Needed Scheduling Actions:

 

  • Inpatient Zone Outcome Accountabilities:
    • Supervision of technical assistant float
  • +/- Laboratory operations
  • Treatment Room (e.g., o.d., b.i.d., t.i.d., q.i.d., IVs, etc.)
  • Imaging (in larger practices, there may be an imaging tech) – all DG2+ NEED oral imaging!
  • Surgery (in medium practices, there may be a surgery tech)
  • Dental (in even smaller  practices, there may be a dental tech) – all DG2+ NEED oral imaging!
  • Pack Prep (once trained, often the IPN assistant, +/- caretakers)
  • Inpatient White board (with Priorities, treatments/procedures, RTG time and Discharge Instructions)
  • Wards and Rounds (0800 – prioritize the day and 1300 – meet RTG expectations)
  • Inpatient zone maintenance and cleanliness
  • Title 21, CFR
  • Zone the hospital staffing plan
  • Outpatient schedules have two columns (rooms) per shift doctor, working two consultation rooms, and notifying IPN when the outpatient doctor is falling behind schedule (IPN team picks up vaccine appointment or similar wellness case to help catch-up schedule).
  • There is a Pharmacy/Laboratory technical assistant float who moves animals from outpatient to an inpatient cage and logs them on the White Board, without a priority (IPN function), by location
  • The IPN keeps the inpatient doctor “on schedule” for the entire shift, as well as the surgeon, if they are two separate doctors.
  • There should be a day drop-off bank of cages close to front, which are also used for staging the Ready to Go (RTG) patients pre-discharge.
  • Client Relations schedules inpatient care by facility space, regardless of doctor
  • Inpatient doctor and Inpatient Nurse (RVT) work treatment/surgery
  • The IPN and IP doctor NEVER leave back during shift
  • There is always a treatment/surgery technical assistant float
  • Shifts are half day, changing the doctor’s role (+/- CVT/RVT/LVT/nurse)
  • Morning outpatient doctor becomes afternoon inpatient doctor, thereby following an “day admits” that were done to ensure continuity of care
  • Morning inpatient doctor becomes afternoon outpatient doctor, thereby being able to discharge the morning drop-offs and surgeries
  • Noon doctor (on three doctor days, this is the noon to 2000 hrs evening shift) starts with spays and neuters (noon-1500 hrs), has an hour for phone/food, then does evening outpatient (1600 – 2000 hrs)
  • IPN conducts does rounds at 0800 and 1300 hrs, and then the IPN presents the plan to the inpatient doctor, gets confirmation, then keeps the doctor(s) on schedule
  • ONLY the technical assistants (floats) move between zones, moving patients and support each other

The basic key to “system success” is building on the intangibles within the staff, training to trust, building on respect, enhancing pride, promoting team fit/harmony, and establishing a self-healing practice culture.  Details of doctor scheduling are discussed in the VCI Signature Series monograph, Zones Systems & Schedules.  The doctor schedules need to be done six weeks in advance so all other staff schedules can done 30 days in advance by the coordinators.  The tangible aspect is to start to schedule the hospital rather than the doctors, assign the staff primary patient healthcare duties by zone (supporting clients.
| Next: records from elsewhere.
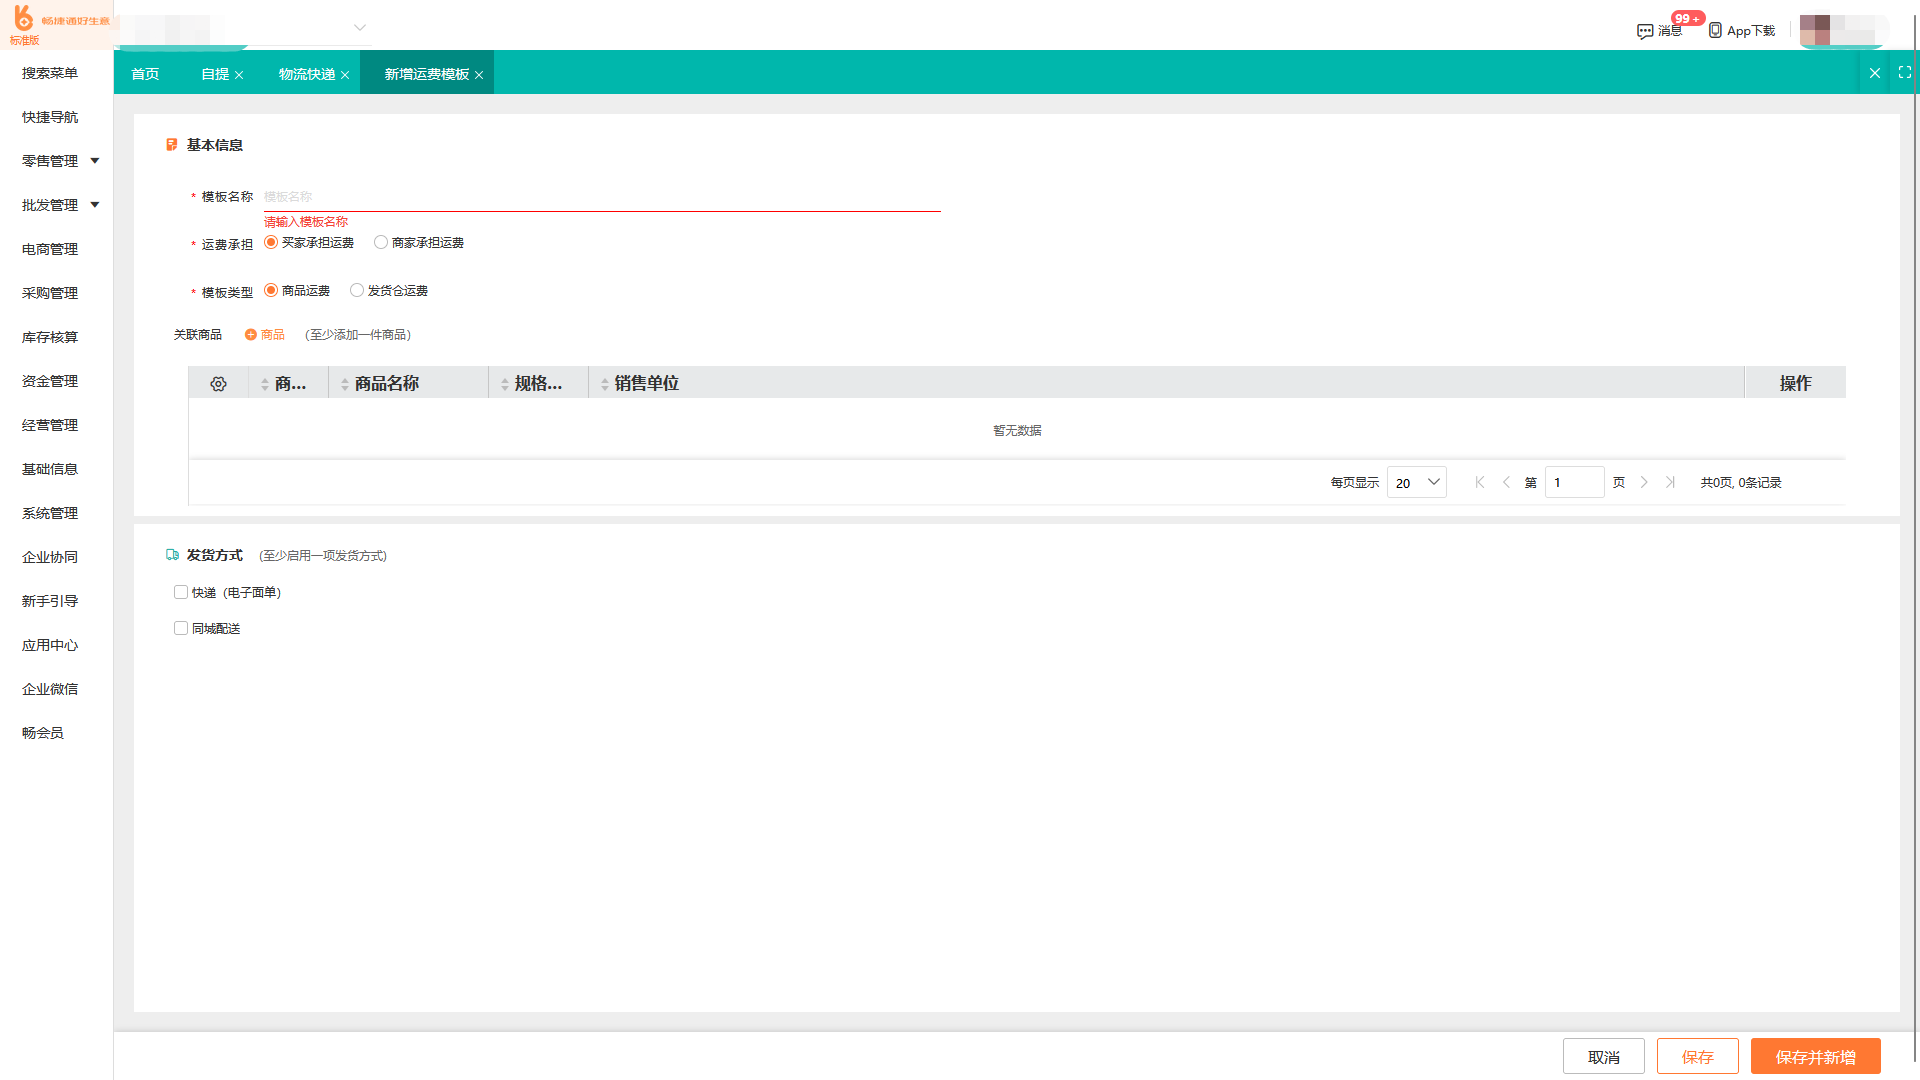Click the settings gear icon in table header

(219, 382)
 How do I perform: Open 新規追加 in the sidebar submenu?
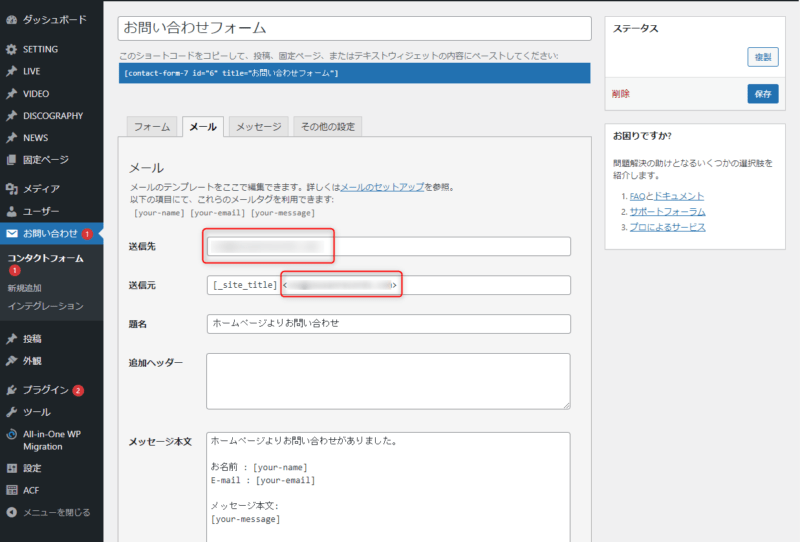(x=24, y=288)
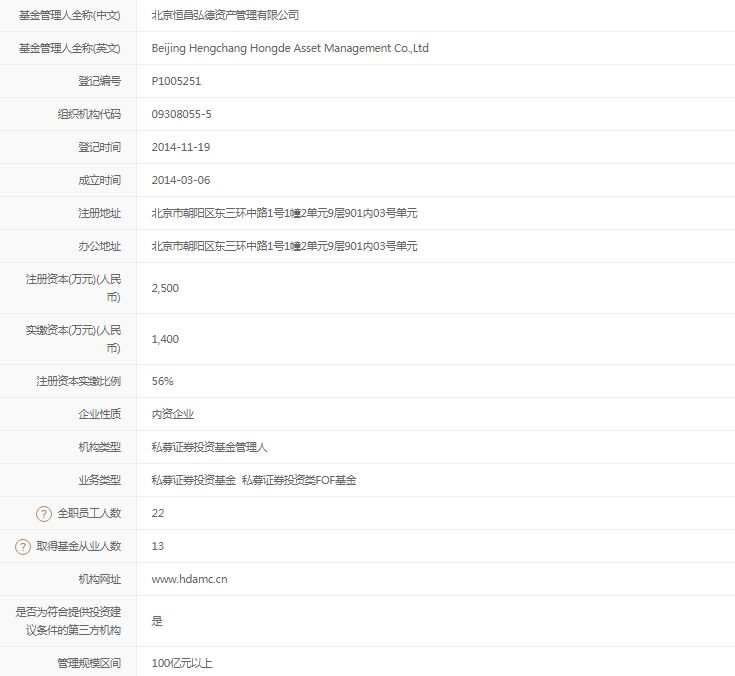Click the address value in the 办公地址 row
The width and height of the screenshot is (735, 676).
pyautogui.click(x=284, y=246)
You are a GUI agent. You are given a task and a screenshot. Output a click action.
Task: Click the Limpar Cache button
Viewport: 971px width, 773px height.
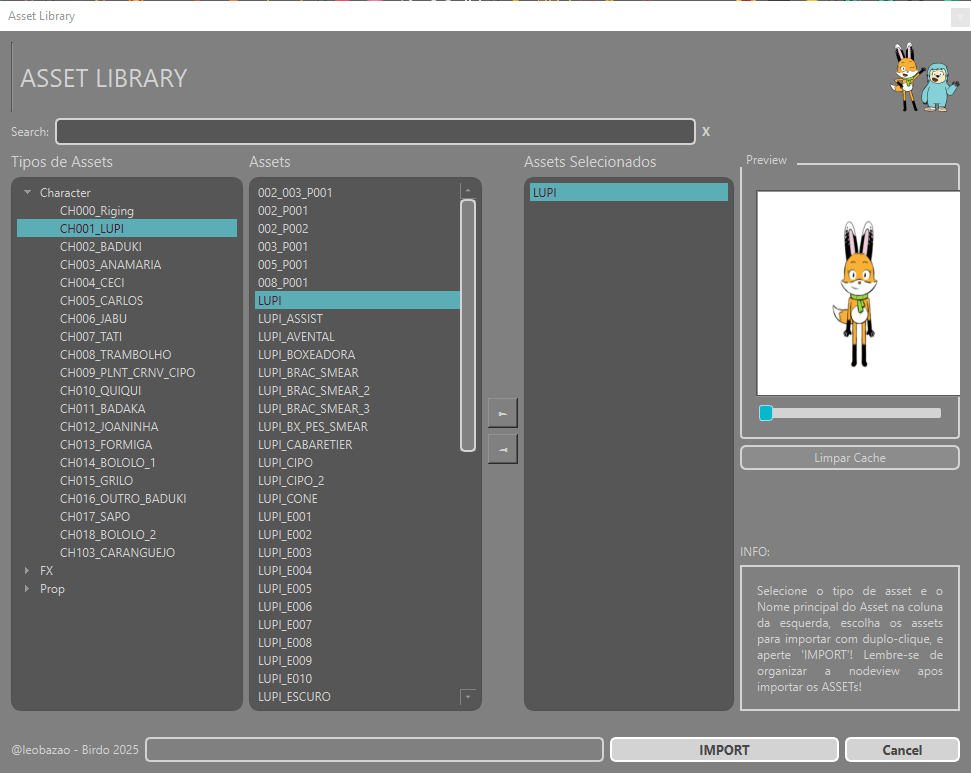(849, 458)
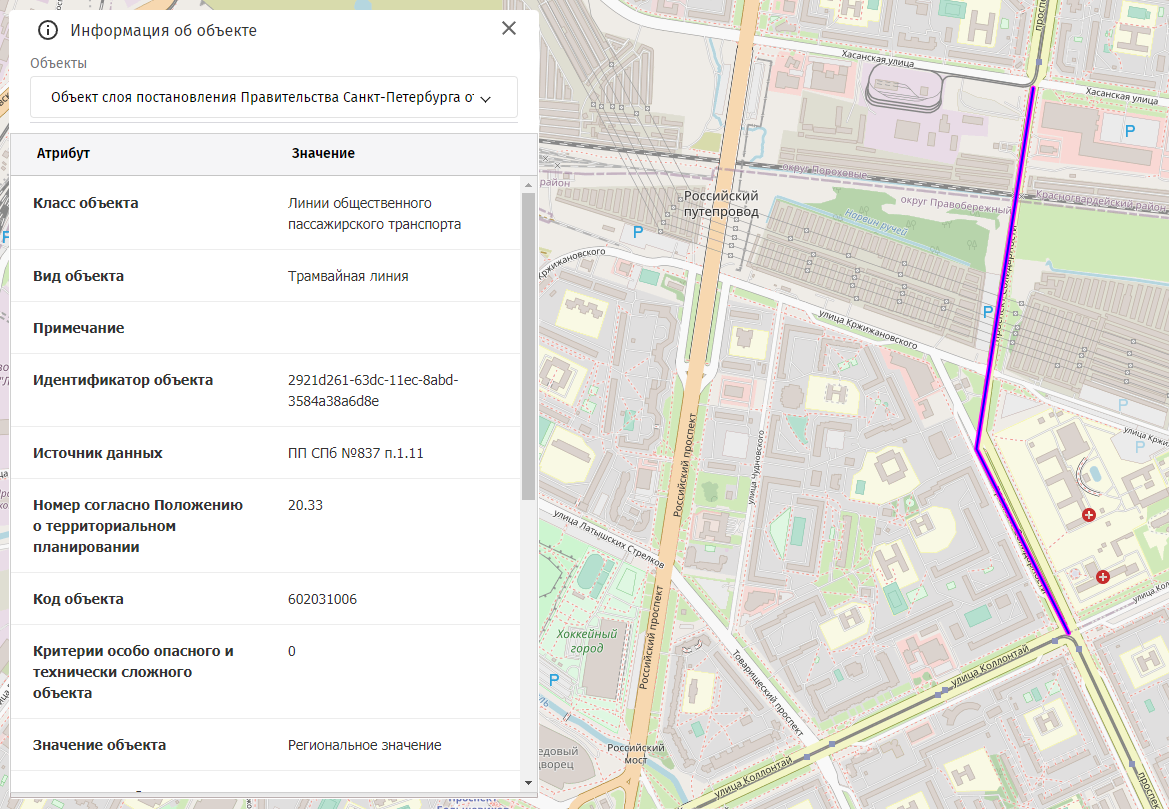Click the Атрибут column header
Screen dimensions: 1169x809
coord(63,153)
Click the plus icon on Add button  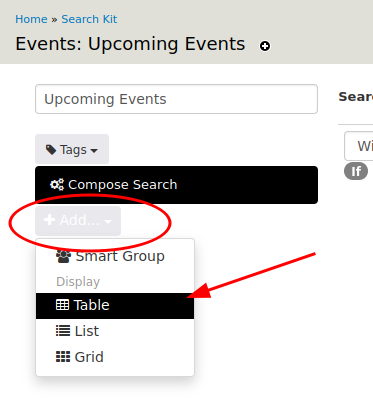pos(49,220)
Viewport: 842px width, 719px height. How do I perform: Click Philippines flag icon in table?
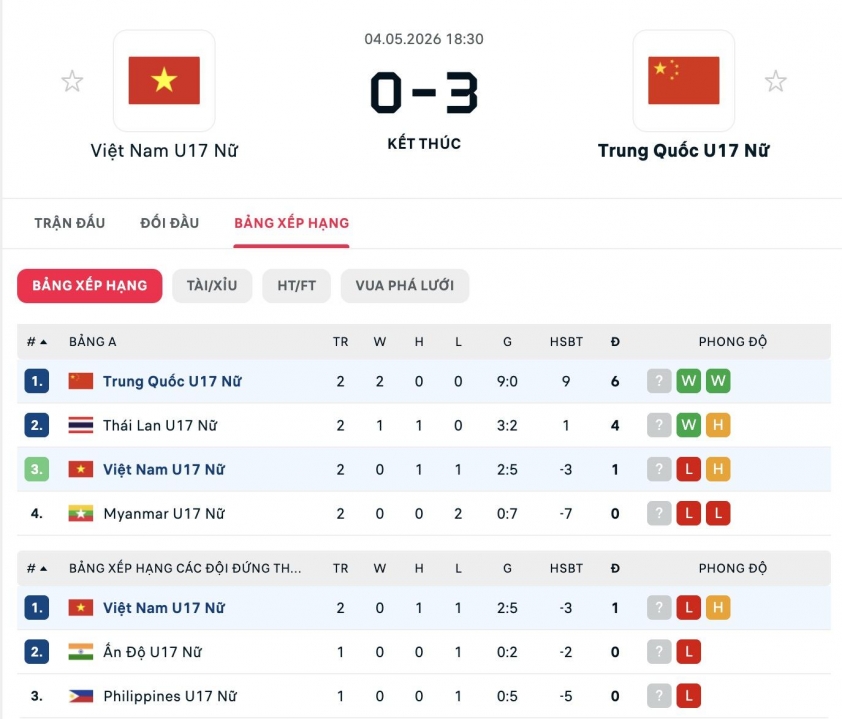click(81, 696)
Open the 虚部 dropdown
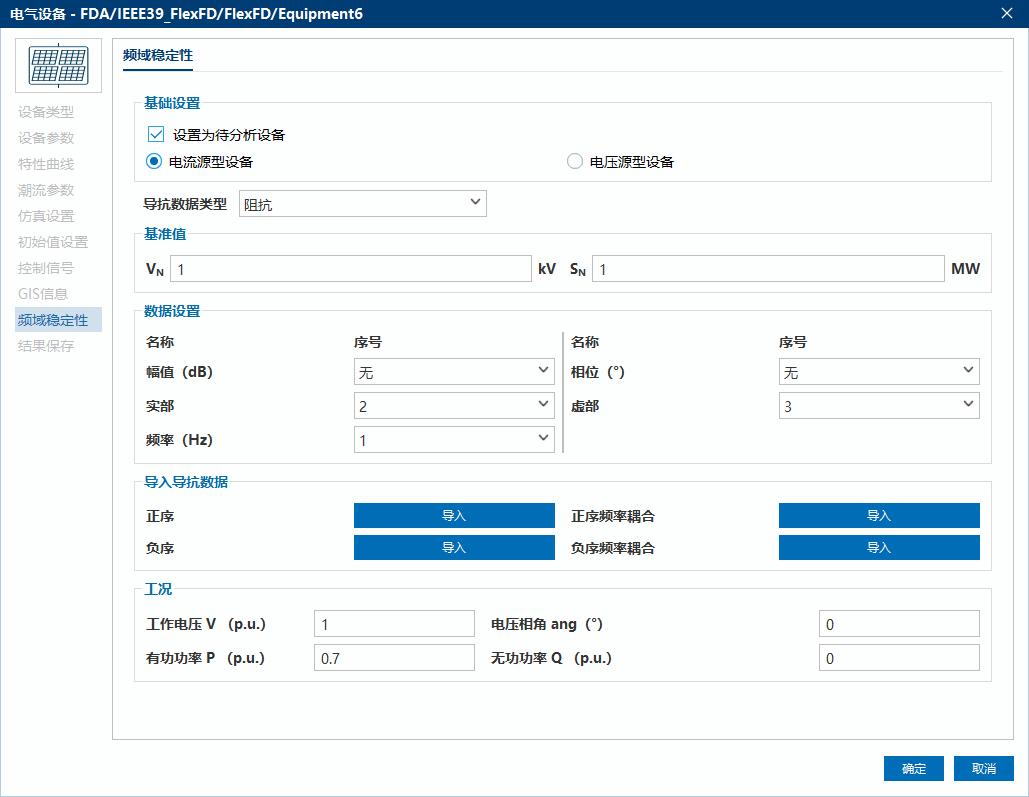 (878, 404)
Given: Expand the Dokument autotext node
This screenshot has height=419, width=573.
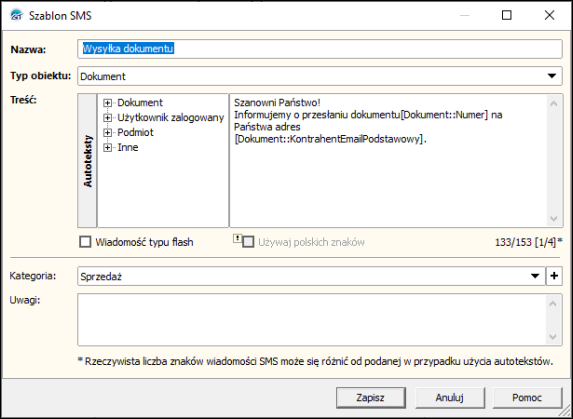Looking at the screenshot, I should [x=107, y=103].
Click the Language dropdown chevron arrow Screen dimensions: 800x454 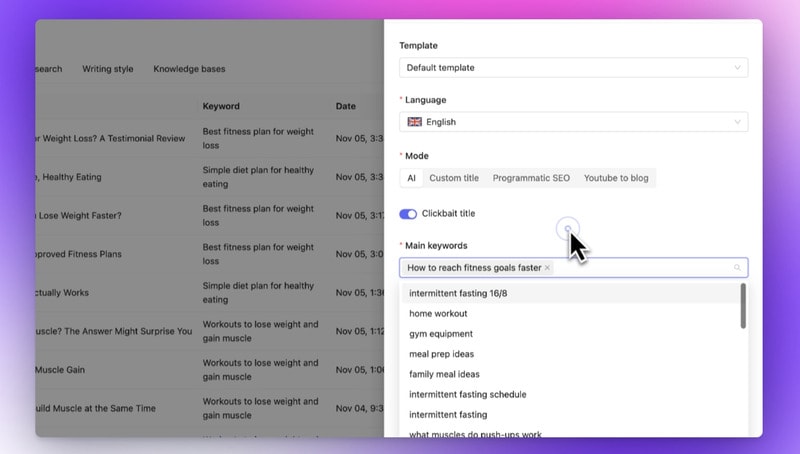click(737, 122)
Patients and the attending doctor), and respect the social contract (appointment and needed care) given to clients as they access the hospital.

 

A Comment on Using the Inpatient Nurse Technician

 

The inpatient nurse technician is usually the most skilled member of the nursing staff; she/he may concurrently be the Training Coordinator for the team.  School trained or home grown, trust comes from training people to the point of being trusted, then nurturing the team members to establish respect, pride, and practice harmony.  It is not the school that makes the Inpatient Nurse successful; it is the practice which makes the veterinary healthcare delivery team successful.  Believe they can and they will . . .  believe they can’t and they won’t.  The difference is in the belief, trust, and accountability.  Hire for attitude and develop the environment to nurture the attitude.  Everyone will win!